A question has meaning, even when the answer is obvious or the answer to a
"who" question is "no one". Example: "Who has been to Mars?" is a clearly
meaningful sentence.

The issue at play later is: does person A have a right to liberty.
Warrenwilkinson's criterion for it not being a right was the ability to append
"At whose expense?". I even made that a more reasonable criterion, by implying
the further requirement that, in order for a hypothetical right to be
considered not a right, it had to come at the expense of someone else (the
elaboration used by many other people in better statements of similar
criteria, and seemingly the underlying consideration really at play in the two
lists warrenwilkinson gave). The objection to even this elaboration was that
in the case of a society with slavery, the hypothetical "right to liberty"
would obviously come at the expense of slaver owners.

You introduce the interesting symmetry constraint, as charitably as I can
gather, intending to use the symmetry between the slaves and owners.
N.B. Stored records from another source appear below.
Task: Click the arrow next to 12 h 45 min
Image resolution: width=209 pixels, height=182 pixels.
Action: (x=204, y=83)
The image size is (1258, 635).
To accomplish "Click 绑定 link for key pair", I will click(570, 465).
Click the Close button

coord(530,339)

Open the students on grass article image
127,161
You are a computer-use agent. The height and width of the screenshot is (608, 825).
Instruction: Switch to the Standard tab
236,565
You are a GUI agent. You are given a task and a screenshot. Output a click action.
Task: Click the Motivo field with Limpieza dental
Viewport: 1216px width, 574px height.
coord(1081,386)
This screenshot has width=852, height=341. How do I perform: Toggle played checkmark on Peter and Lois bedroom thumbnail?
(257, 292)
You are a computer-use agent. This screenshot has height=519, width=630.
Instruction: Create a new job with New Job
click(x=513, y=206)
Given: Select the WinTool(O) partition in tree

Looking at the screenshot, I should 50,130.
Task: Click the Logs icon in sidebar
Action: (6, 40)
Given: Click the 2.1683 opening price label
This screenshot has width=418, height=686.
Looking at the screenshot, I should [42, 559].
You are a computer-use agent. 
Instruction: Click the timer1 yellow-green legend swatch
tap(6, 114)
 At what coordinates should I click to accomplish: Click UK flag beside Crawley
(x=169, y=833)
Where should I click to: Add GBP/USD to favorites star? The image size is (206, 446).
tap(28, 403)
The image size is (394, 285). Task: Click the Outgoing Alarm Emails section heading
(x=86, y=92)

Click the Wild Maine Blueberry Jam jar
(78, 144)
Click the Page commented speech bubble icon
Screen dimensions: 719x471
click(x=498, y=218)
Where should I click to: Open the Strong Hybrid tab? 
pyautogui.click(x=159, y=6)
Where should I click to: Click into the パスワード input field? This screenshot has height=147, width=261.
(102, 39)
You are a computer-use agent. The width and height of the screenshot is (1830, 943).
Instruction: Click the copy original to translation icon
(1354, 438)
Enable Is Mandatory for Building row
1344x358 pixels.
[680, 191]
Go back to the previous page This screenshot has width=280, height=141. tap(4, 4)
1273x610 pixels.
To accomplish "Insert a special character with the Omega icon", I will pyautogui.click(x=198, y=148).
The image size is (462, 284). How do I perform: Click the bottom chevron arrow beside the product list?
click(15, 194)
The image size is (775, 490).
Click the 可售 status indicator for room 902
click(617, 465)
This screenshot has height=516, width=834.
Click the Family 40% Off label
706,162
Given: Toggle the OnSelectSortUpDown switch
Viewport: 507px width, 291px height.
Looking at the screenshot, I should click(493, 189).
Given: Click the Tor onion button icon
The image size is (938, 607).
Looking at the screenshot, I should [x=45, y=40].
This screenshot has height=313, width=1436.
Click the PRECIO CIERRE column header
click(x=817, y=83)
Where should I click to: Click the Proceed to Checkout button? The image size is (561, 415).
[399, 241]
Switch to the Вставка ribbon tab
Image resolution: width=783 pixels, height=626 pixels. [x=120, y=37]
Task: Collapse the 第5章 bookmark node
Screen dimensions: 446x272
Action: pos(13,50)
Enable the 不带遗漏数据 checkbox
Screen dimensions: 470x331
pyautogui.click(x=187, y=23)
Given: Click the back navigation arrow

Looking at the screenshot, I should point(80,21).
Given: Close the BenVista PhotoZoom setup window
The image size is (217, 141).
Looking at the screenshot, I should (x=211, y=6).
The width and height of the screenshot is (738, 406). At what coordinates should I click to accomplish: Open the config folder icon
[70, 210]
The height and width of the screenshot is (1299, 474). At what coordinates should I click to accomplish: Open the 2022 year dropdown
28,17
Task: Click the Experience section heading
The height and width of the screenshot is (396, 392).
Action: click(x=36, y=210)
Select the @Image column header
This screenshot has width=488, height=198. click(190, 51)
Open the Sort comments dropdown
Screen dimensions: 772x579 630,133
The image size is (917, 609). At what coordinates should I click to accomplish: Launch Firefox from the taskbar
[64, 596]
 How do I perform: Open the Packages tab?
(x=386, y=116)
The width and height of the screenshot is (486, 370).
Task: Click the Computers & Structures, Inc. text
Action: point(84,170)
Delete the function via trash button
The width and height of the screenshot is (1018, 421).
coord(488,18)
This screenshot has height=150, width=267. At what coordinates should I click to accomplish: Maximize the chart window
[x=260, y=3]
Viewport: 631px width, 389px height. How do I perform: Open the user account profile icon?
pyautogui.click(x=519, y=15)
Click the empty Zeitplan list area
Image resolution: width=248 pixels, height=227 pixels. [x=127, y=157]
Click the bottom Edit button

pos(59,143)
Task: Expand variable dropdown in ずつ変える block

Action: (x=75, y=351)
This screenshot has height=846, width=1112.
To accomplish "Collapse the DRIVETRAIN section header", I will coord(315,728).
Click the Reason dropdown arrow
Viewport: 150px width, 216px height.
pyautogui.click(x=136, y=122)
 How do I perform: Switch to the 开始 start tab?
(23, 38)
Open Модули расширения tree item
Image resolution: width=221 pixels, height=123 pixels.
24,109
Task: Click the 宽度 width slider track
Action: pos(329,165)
No help
really, as the owners might as easily conclude that they don't have a right to
liberty, they simply have liberty itself. If you landed on an island with
slavery on-going, does the criteria proposed have any teeth?

There is, I think, a sharper edged point than this merely amusing slavery
objection, but I've mentioned it in other threads already.

------
jdludlow
Of course it's not a human right. Neither are water or food, so his analogy is
pointless.

This is "you have a right to free speech; you don't have a right to a printing
press" for the modern age. You still have the right to free speech, and in the
case of the Internet, the right to freely associate. You don't, however, have
the right to have someone else pay your ISP bill.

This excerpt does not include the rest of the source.